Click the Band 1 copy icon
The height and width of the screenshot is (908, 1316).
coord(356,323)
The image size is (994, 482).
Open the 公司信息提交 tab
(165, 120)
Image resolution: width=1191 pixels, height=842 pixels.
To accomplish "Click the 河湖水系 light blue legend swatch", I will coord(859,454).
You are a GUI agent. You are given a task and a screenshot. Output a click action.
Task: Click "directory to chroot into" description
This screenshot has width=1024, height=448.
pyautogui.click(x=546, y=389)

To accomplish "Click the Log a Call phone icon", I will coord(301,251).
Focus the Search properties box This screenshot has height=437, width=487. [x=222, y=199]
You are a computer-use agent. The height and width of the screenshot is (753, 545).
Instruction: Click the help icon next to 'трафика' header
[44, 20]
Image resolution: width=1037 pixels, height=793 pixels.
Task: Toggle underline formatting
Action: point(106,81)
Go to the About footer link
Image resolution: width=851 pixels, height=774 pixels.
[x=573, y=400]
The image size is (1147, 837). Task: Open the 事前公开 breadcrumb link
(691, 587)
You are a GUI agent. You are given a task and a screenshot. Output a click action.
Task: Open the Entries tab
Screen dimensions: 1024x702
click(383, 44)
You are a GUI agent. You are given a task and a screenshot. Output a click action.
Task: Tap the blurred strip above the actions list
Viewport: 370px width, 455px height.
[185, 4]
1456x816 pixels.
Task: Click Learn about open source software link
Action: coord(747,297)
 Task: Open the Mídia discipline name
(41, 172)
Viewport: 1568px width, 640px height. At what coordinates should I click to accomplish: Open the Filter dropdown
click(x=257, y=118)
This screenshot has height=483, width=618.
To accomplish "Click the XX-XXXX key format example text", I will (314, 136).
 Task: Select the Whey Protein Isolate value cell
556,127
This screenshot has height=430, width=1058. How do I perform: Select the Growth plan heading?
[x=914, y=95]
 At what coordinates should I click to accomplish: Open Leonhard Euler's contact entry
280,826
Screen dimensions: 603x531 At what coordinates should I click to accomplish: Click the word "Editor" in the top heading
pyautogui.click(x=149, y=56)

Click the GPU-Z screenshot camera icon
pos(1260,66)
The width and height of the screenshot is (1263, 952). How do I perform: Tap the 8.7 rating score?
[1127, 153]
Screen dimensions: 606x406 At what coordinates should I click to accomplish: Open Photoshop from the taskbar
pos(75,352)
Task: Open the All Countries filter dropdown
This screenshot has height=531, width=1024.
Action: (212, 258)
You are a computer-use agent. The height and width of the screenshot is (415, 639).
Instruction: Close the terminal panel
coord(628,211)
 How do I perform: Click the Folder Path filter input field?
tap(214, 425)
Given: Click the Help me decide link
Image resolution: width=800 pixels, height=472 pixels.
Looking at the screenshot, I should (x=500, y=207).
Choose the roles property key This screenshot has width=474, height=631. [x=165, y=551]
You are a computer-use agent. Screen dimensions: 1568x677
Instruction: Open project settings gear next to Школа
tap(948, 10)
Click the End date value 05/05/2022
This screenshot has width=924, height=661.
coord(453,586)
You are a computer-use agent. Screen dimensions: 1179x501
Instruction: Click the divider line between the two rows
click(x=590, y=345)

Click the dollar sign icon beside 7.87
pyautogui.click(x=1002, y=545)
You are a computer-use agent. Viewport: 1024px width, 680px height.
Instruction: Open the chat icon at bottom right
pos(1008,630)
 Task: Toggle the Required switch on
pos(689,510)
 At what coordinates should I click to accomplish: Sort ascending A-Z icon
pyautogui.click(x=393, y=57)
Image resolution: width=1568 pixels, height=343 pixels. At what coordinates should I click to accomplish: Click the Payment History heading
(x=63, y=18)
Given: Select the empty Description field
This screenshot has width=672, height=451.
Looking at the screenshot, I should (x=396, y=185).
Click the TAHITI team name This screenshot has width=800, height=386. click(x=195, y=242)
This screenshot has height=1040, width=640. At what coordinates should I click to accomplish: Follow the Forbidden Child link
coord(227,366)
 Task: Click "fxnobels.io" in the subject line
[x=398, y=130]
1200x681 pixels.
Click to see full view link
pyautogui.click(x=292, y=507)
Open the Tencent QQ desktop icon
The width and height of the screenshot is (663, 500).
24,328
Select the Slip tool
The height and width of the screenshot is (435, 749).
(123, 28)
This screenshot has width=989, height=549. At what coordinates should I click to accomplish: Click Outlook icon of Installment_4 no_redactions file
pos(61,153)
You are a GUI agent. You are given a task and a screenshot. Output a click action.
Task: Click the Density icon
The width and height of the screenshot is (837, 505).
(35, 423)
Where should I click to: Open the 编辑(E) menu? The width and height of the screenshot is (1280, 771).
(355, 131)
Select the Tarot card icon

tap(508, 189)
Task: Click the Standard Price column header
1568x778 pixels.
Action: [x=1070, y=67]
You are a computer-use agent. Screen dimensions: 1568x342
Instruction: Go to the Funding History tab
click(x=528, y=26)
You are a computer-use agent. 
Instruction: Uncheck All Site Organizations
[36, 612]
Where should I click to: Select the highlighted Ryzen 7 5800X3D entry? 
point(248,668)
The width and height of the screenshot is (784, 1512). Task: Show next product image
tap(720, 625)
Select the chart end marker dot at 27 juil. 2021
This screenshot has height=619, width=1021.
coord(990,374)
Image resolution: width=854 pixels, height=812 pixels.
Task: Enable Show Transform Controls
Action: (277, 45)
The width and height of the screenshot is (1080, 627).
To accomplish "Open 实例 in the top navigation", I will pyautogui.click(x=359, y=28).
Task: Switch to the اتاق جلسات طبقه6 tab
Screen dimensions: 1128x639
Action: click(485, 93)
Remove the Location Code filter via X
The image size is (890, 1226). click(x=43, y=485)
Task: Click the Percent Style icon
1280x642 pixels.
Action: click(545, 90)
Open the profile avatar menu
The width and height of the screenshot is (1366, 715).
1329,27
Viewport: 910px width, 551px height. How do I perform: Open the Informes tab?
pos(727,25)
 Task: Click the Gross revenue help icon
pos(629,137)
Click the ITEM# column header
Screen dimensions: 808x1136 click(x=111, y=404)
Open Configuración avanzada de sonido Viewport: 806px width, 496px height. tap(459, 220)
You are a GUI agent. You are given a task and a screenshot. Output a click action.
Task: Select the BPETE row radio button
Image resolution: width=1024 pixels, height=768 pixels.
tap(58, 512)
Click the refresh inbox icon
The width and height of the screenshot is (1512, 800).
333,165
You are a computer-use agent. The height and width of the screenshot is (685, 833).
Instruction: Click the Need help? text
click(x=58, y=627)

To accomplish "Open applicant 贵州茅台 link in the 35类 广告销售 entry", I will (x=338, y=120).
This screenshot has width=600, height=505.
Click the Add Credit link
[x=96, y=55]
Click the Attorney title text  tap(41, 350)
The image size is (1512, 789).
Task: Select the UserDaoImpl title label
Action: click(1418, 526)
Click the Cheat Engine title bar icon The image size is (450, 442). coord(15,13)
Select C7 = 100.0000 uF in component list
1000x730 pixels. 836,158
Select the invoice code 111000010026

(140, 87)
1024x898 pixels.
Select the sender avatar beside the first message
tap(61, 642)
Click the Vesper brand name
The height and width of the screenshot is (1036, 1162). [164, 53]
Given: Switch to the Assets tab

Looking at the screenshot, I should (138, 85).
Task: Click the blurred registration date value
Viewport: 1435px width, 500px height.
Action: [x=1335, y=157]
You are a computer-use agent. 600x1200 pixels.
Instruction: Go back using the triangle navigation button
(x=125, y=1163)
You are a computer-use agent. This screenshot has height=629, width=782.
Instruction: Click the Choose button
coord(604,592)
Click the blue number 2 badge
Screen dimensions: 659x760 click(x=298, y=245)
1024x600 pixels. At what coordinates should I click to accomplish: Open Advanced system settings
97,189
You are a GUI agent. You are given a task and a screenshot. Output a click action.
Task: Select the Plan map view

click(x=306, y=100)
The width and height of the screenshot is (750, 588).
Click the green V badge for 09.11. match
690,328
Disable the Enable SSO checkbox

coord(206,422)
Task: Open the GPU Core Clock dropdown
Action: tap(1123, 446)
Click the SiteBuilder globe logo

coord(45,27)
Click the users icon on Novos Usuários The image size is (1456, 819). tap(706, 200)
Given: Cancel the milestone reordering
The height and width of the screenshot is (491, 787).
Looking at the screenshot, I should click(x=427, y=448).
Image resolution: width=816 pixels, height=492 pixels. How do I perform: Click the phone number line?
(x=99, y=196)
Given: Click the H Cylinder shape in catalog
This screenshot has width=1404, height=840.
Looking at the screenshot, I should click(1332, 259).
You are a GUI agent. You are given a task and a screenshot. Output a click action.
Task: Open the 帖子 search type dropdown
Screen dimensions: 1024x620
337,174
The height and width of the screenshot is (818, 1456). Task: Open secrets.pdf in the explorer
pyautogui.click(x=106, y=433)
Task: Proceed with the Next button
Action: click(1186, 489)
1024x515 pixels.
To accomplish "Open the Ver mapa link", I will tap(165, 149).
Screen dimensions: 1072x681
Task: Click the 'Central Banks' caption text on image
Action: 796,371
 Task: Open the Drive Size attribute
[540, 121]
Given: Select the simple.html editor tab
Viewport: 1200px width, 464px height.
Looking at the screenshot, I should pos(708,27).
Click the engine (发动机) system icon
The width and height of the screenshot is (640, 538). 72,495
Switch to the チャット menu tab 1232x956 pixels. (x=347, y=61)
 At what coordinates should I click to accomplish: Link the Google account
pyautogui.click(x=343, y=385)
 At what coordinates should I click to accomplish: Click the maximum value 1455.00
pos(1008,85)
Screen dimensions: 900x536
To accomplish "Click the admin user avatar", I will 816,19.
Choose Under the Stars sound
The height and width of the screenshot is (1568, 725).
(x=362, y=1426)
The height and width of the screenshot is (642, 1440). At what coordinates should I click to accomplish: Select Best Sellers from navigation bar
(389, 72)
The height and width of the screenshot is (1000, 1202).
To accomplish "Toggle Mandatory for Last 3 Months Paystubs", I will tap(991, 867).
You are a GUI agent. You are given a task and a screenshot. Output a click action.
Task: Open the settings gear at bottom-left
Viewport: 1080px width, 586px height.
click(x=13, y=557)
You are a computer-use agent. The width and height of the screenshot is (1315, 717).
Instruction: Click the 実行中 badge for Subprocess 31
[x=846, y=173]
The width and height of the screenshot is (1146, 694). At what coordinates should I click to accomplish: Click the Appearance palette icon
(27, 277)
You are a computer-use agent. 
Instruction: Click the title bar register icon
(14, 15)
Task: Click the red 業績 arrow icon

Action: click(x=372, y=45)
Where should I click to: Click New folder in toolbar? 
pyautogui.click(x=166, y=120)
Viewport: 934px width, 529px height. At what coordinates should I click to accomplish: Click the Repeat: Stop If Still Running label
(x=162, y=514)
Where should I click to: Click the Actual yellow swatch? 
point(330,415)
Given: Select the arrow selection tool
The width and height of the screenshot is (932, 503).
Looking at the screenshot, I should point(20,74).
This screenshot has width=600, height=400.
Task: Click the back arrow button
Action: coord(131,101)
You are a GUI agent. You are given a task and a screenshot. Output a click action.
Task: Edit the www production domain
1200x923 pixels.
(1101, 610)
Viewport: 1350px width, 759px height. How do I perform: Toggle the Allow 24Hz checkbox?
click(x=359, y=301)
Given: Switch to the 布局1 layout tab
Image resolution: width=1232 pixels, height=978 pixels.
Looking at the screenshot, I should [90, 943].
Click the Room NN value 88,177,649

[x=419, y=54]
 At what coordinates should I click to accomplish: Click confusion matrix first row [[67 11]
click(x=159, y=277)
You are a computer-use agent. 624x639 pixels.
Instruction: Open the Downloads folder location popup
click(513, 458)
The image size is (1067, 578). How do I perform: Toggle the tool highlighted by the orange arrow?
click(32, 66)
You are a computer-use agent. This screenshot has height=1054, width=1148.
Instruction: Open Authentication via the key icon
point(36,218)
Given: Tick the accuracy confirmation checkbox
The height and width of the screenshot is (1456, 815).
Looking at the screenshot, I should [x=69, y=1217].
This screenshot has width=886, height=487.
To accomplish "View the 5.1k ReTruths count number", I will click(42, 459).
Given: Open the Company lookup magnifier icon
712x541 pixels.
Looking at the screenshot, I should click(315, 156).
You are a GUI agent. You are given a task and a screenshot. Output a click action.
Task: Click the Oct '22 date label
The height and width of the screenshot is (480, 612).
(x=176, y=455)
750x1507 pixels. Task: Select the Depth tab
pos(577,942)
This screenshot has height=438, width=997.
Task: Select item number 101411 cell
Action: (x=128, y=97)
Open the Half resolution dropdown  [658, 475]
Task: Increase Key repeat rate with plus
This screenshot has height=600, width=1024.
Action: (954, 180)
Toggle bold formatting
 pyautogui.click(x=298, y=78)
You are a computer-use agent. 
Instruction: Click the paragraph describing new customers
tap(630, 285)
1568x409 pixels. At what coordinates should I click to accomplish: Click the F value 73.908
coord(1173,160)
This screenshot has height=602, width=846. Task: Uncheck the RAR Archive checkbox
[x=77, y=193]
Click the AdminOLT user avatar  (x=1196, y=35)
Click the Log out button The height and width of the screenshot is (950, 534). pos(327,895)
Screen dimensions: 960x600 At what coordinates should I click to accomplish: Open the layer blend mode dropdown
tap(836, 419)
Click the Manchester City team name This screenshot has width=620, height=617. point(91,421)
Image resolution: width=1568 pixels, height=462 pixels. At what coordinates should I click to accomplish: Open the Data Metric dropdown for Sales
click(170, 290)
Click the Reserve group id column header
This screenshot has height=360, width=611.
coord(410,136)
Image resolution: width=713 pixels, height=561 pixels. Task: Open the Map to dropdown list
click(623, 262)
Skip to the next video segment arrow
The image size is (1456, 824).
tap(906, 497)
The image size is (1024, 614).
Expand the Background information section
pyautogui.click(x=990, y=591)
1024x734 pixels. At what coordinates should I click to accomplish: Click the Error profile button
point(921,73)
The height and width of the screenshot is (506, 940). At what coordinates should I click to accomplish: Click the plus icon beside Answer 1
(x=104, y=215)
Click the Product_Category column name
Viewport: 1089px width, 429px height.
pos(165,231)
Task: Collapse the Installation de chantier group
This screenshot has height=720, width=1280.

━━━━━━

# [Task goal]
Look through the entries above and quote exactly the lines from the line with "Click the green V badge for 09.11. match" to the line with "Given: Cancel the milestone reordering", counting both of those lines.

# [Result of this task]
Click the green V badge for 09.11. match
690,328
Disable the Enable SSO checkbox

coord(206,422)
Task: Open the GPU Core Clock dropdown
Action: tap(1123, 446)
Click the SiteBuilder globe logo

coord(45,27)
Click the users icon on Novos Usuários The image size is (1456, 819). tap(706, 200)
Given: Cancel the milestone reordering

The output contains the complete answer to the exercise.